EXERCISE REQUIREMENTS: Copy out every one of the entries below word for word.

INFORMATION PROVIDED:
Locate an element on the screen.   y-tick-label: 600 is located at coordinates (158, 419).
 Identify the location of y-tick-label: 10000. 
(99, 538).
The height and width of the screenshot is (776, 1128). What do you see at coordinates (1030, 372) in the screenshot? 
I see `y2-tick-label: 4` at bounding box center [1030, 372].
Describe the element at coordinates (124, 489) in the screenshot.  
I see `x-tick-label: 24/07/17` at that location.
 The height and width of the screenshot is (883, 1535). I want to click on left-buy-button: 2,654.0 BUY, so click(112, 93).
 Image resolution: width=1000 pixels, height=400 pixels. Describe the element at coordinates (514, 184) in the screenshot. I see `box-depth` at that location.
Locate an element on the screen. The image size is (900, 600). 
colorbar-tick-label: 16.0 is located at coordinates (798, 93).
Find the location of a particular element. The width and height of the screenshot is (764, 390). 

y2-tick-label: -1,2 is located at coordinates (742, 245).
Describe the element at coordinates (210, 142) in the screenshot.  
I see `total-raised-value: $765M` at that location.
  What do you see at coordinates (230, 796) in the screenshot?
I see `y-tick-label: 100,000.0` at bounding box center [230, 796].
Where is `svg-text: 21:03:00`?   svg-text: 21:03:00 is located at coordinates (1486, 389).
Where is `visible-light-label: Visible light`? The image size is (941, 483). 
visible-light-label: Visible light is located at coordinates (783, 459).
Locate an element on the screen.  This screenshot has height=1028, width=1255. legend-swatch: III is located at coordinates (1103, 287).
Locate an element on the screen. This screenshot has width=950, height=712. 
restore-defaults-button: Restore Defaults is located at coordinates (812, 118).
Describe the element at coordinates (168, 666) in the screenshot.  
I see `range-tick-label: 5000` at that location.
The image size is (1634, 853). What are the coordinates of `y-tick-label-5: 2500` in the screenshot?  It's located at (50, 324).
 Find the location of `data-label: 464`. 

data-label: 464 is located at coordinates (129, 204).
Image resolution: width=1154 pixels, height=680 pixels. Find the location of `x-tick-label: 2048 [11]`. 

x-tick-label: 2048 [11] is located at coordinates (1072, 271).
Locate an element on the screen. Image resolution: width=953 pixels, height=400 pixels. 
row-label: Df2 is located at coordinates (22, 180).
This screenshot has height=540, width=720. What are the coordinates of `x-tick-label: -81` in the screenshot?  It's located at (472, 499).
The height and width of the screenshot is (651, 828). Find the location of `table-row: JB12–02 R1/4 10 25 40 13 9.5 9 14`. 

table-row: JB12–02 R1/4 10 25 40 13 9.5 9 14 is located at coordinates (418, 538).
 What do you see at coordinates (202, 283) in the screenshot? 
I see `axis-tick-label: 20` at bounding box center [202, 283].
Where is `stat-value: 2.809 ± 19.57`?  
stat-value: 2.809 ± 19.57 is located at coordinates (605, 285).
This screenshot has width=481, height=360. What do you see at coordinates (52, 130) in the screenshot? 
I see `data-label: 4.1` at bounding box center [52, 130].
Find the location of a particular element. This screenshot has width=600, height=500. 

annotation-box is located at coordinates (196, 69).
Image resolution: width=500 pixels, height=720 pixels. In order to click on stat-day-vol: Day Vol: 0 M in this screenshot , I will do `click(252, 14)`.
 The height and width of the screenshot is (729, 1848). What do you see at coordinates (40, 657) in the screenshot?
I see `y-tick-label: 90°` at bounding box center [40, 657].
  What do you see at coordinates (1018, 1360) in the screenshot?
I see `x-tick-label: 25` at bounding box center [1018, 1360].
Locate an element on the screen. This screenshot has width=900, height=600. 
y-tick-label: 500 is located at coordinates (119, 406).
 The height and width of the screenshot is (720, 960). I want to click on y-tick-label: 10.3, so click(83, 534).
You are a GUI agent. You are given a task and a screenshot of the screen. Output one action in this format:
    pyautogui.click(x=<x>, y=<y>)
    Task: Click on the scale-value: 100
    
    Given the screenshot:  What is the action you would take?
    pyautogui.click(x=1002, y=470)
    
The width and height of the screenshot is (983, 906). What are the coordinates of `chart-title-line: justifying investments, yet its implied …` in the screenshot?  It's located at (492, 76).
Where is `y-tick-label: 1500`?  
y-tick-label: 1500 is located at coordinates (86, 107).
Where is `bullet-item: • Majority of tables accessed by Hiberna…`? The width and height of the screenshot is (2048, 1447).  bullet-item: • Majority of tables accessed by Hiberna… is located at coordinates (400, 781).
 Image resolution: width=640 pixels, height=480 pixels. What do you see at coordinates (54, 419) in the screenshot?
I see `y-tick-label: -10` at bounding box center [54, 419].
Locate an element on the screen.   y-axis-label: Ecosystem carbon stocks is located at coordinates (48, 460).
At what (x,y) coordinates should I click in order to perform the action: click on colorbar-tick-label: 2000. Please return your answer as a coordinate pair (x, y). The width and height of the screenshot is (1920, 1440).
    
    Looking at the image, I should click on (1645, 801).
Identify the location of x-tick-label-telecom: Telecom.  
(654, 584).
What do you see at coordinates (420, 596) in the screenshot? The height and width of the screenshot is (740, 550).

WRITTEN ANSWER:
Locate an element on the screen.   y-tick-label: 600 is located at coordinates (158, 419).
 Identify the location of y-tick-label: 10000. 
(99, 538).
The height and width of the screenshot is (776, 1128). What do you see at coordinates (1030, 372) in the screenshot? 
I see `y2-tick-label: 4` at bounding box center [1030, 372].
Describe the element at coordinates (124, 489) in the screenshot.  
I see `x-tick-label: 24/07/17` at that location.
 The height and width of the screenshot is (883, 1535). I want to click on left-buy-button: 2,654.0 BUY, so click(112, 93).
 Image resolution: width=1000 pixels, height=400 pixels. Describe the element at coordinates (514, 184) in the screenshot. I see `box-depth` at that location.
Locate an element on the screen. The image size is (900, 600). 
colorbar-tick-label: 16.0 is located at coordinates (798, 93).
Find the location of a particular element. The width and height of the screenshot is (764, 390). 

y2-tick-label: -1,2 is located at coordinates (742, 245).
Describe the element at coordinates (210, 142) in the screenshot.  
I see `total-raised-value: $765M` at that location.
  What do you see at coordinates (230, 796) in the screenshot?
I see `y-tick-label: 100,000.0` at bounding box center [230, 796].
Where is `svg-text: 21:03:00`?   svg-text: 21:03:00 is located at coordinates (1486, 389).
Where is `visible-light-label: Visible light`? The image size is (941, 483). 
visible-light-label: Visible light is located at coordinates (783, 459).
Locate an element on the screen.  This screenshot has height=1028, width=1255. legend-swatch: III is located at coordinates (1103, 287).
Locate an element on the screen. This screenshot has width=950, height=712. 
restore-defaults-button: Restore Defaults is located at coordinates (812, 118).
Describe the element at coordinates (168, 666) in the screenshot.  
I see `range-tick-label: 5000` at that location.
The image size is (1634, 853). What are the coordinates of `y-tick-label-5: 2500` in the screenshot?  It's located at (50, 324).
 Find the location of `data-label: 464`. 

data-label: 464 is located at coordinates (129, 204).
Image resolution: width=1154 pixels, height=680 pixels. Find the location of `x-tick-label: 2048 [11]`. 

x-tick-label: 2048 [11] is located at coordinates (1072, 271).
Locate an element on the screen. Image resolution: width=953 pixels, height=400 pixels. 
row-label: Df2 is located at coordinates (22, 180).
This screenshot has height=540, width=720. What are the coordinates of `x-tick-label: -81` in the screenshot?  It's located at (472, 499).
The height and width of the screenshot is (651, 828). Find the location of `table-row: JB12–02 R1/4 10 25 40 13 9.5 9 14`. 

table-row: JB12–02 R1/4 10 25 40 13 9.5 9 14 is located at coordinates (418, 538).
 What do you see at coordinates (202, 283) in the screenshot? 
I see `axis-tick-label: 20` at bounding box center [202, 283].
Where is `stat-value: 2.809 ± 19.57`?  
stat-value: 2.809 ± 19.57 is located at coordinates (605, 285).
This screenshot has width=481, height=360. What do you see at coordinates (52, 130) in the screenshot? 
I see `data-label: 4.1` at bounding box center [52, 130].
Find the location of a particular element. This screenshot has width=600, height=500. 

annotation-box is located at coordinates (196, 69).
Image resolution: width=500 pixels, height=720 pixels. In order to click on stat-day-vol: Day Vol: 0 M in this screenshot , I will do `click(252, 14)`.
 The height and width of the screenshot is (729, 1848). What do you see at coordinates (40, 657) in the screenshot?
I see `y-tick-label: 90°` at bounding box center [40, 657].
  What do you see at coordinates (1018, 1360) in the screenshot?
I see `x-tick-label: 25` at bounding box center [1018, 1360].
Locate an element on the screen. This screenshot has width=900, height=600. 
y-tick-label: 500 is located at coordinates (119, 406).
 The height and width of the screenshot is (720, 960). I want to click on y-tick-label: 10.3, so click(83, 534).
You are a GUI agent. You are given a task and a screenshot of the screen. Output one action in this format:
    pyautogui.click(x=<x>, y=<y>)
    Task: Click on the scale-value: 100
    
    Given the screenshot:  What is the action you would take?
    pyautogui.click(x=1002, y=470)
    
The width and height of the screenshot is (983, 906). What are the coordinates of `chart-title-line: justifying investments, yet its implied …` in the screenshot?  It's located at (492, 76).
Where is `y-tick-label: 1500`?  
y-tick-label: 1500 is located at coordinates (86, 107).
Where is `bullet-item: • Majority of tables accessed by Hiberna…`? The width and height of the screenshot is (2048, 1447).  bullet-item: • Majority of tables accessed by Hiberna… is located at coordinates (400, 781).
 Image resolution: width=640 pixels, height=480 pixels. What do you see at coordinates (54, 419) in the screenshot?
I see `y-tick-label: -10` at bounding box center [54, 419].
Locate an element on the screen.   y-axis-label: Ecosystem carbon stocks is located at coordinates (48, 460).
At what (x,y) coordinates should I click in order to perform the action: click on colorbar-tick-label: 2000. Please return your answer as a coordinate pair (x, y). The width and height of the screenshot is (1920, 1440).
    
    Looking at the image, I should click on (1645, 801).
Identify the location of x-tick-label-telecom: Telecom.  
(654, 584).
What do you see at coordinates (420, 596) in the screenshot? The height and width of the screenshot is (740, 550).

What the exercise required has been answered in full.